Methods: This retrospective study included adult patients with advanced or metastatic solid tumors who received trametinib, everolimus, or palbociclib plus other therapies as a part of novel combinations between December 2011 and July 2018 at the University of California San Diego. Patients were excluded if they received trametinib, everolimus, or palbociclib in standard combinations, such as dabrafenib plus trametinib, everolimus plus fulvestrant, everolimus plus letrozole, and palbociclib plus letrozole. Dosing and adverse events were determined through a review of the electronic medical records.
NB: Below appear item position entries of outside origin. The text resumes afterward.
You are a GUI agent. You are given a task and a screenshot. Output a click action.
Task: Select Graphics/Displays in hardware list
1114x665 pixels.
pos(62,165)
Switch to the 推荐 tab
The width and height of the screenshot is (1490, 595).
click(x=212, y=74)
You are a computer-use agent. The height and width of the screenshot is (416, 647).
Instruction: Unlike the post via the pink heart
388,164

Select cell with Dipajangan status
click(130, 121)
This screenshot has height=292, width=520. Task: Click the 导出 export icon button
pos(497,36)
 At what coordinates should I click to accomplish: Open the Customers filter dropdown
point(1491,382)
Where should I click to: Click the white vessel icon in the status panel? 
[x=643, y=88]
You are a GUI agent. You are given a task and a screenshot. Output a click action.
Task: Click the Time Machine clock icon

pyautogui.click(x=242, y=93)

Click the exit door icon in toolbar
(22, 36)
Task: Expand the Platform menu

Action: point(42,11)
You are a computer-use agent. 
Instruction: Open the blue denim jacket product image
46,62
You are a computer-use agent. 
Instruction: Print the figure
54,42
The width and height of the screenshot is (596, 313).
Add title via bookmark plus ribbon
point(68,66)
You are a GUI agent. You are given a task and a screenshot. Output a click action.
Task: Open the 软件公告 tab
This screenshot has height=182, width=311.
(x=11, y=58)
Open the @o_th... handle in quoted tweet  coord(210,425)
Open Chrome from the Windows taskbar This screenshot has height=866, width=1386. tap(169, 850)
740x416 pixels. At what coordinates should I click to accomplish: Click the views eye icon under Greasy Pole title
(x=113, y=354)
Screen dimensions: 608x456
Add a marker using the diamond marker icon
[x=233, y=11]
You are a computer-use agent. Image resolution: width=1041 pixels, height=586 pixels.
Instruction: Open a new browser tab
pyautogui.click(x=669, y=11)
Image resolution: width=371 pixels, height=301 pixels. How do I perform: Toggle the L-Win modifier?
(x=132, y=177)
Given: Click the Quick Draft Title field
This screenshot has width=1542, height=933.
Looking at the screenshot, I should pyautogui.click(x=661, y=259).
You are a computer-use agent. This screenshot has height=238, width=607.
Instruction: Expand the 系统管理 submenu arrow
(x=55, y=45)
A safe, tolerable drug combination dose was defined as being tolerated for at least 1 month, with no clinically significant serious adverse events.
Results: A safe, tolerable dose was determined for 76% of the 71 patients who received trametinib, 88% of the 48 patients who received everolimus, and 73% of the 41 patients receiving palbociclib when used in combination with other therapies. For patients with clinically significant adverse events, dose reductions were attempted in 30% of the trametinib recipients, in 17% of everolimus recipients, and in 45% of palbociclib recipients. When used in combination with other therapies, the optimal dosing of trametinib, palbociclib, and everolimus was lower than the standard single-agent dosing: it was 1 mg daily for trametinib; 5 mg daily for everolimus; and 75 mg daily, for 3 weeks on and 1 week off for palbociclib. Of note, everolimus could not be given concomitantly with trametinib at these doses.
Conclusion: Safe and tolerable dosing of novel combination therapies that includes trametinib, everolimus, or palbociclib is feasible for a precision medicine approach. However, neither results from this study nor results from previous studies could support the use of everolimus in combination with trametinib, even at reduced doses.